The given statement is $$\\left\\{x\\right\\} \\subseteq \\left\\{x\\right\\}$$. Here, both the left set (let's call it A) and the right set (let's call it B) are identical: $$A = \\left\\{x\\right\\}$$ and $$B = \\left\\{x\\right\\}$$. The only element in set A is 'x'. We need to check if this element 'x' is also present in set B. Since set B is also $$\\left\\{x\\right\\}$$, 'x' is indeed an element of set B. Therefore, every element in the first set is also in the second set.

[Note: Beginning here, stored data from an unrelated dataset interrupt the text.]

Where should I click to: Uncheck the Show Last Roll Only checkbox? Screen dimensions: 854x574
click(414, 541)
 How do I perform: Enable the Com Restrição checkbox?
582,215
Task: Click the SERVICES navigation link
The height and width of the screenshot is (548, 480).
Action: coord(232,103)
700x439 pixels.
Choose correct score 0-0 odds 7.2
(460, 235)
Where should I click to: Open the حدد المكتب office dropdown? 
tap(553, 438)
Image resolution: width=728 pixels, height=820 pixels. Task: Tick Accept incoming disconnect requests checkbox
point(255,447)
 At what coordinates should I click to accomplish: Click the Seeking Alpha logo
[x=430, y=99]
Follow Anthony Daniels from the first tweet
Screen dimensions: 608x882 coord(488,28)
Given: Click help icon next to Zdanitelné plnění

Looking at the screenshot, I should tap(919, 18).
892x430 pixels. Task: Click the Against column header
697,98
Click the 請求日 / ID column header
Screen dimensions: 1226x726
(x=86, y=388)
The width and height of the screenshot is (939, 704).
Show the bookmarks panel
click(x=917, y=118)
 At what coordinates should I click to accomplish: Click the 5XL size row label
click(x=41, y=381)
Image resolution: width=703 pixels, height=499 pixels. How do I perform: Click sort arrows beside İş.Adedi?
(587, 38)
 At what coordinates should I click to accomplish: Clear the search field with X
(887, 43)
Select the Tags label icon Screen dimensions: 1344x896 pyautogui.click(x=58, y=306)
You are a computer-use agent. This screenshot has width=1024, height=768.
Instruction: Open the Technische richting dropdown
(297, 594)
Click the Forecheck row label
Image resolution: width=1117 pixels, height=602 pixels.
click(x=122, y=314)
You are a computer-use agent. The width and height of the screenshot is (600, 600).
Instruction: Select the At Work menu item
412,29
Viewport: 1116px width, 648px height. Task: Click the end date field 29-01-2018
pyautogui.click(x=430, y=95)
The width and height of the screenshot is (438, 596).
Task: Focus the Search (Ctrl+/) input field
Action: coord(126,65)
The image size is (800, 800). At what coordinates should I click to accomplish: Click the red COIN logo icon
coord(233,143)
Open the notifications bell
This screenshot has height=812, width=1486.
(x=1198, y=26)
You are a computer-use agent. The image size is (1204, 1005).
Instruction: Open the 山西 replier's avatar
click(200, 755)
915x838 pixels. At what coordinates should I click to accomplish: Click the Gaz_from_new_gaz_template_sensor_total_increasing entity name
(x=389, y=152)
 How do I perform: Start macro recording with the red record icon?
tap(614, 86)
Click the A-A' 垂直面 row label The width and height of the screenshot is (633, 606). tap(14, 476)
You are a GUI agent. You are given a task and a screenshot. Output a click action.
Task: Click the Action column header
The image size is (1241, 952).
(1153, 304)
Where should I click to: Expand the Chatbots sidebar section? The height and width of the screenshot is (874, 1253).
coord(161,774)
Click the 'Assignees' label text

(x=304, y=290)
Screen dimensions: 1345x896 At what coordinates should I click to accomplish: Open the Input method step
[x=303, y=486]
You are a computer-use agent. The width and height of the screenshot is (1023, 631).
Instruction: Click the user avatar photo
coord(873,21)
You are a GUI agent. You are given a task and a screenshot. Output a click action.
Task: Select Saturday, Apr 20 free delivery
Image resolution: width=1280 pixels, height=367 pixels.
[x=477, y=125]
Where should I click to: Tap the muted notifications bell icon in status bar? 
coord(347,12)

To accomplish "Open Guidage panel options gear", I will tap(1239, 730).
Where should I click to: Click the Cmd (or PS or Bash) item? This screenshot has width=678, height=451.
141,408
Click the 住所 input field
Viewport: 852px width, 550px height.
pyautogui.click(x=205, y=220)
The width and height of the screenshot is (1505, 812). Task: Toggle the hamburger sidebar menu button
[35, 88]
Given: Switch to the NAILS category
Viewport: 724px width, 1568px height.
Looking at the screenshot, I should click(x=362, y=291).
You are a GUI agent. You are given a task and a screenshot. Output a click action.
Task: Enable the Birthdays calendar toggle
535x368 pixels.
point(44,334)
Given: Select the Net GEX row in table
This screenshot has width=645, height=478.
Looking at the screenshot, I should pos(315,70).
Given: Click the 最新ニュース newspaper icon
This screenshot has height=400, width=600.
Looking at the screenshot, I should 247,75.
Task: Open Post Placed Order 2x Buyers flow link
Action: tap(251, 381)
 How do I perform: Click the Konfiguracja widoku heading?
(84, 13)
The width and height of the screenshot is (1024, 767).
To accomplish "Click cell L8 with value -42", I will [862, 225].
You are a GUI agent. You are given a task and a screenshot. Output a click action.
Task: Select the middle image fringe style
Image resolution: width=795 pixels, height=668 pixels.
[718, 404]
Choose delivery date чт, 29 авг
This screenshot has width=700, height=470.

A fundamental property of sets is that any set is a subset of itself. This is always true because every element in a set is, by definition, an element of itself.

Alternative answer

Answer: True Explain
This is a question about set relationships, especially what it means for one set to be a "subset" of another . The solving step is:

1. First, let's understand what the funny squiggly line with the underscore ($\subseteq$) means. It means "is a subset of" or "is equal to". So, if Set A is a subset of Set B, it means everything that's in Set A can also be found in Set B.
2. In our problem, we have the set `{x}` on both sides of the symbol. So, it's like asking: "Is the set containing `x` a subset of (or equal to) the set containing `x`?"
3. Let's check! The only thing in the first set `{x}` is `x`. Is `x` also in the second set `{x}`? Yes, it is!
4. Since every element in the first set is also in the second set (they are even the exact same set!), the statement is true!

Alternative answer

Answer: True Explain
This is a question about set theory, specifically about subsets . The solving step is:

A set is a subset of another set if all its elements are also in the second set. In this problem, the set {x} has only one element, 'x'. The other set is also {x}, and it also has the element 'x'. Since 'x' is in both sets, the first set {x} is a subset of the second set {x}. We learned that every set is always a subset of itself! So, it's true!

Alternative answer

Answer: True Explain
This is a question about what a "subset" means in math . The solving step is:

1. We have a set, which is like a little group of things. In this case, our set is $\{x\}$, which means it's a group with just one thing in it: 'x'.
2. The symbol $\subseteq$ means "is a subset of". A set is a subset of another set if *everything* in the first set is also in the second set.
3. Here, we're comparing $\{x\}$ to $\{x\}$. We need to check if every element in the first $\{x\}$ is also in the second $\{x\}$.
4. The only element in the first set $\{x\}$ is 'x'.
5. Is 'x' also in the second set $\{x\}$? Yes, it is!
6. Since 'x' is in both, the statement is true! It's like saying "my toys are a group of toys that are also my toys" - it just makes sense!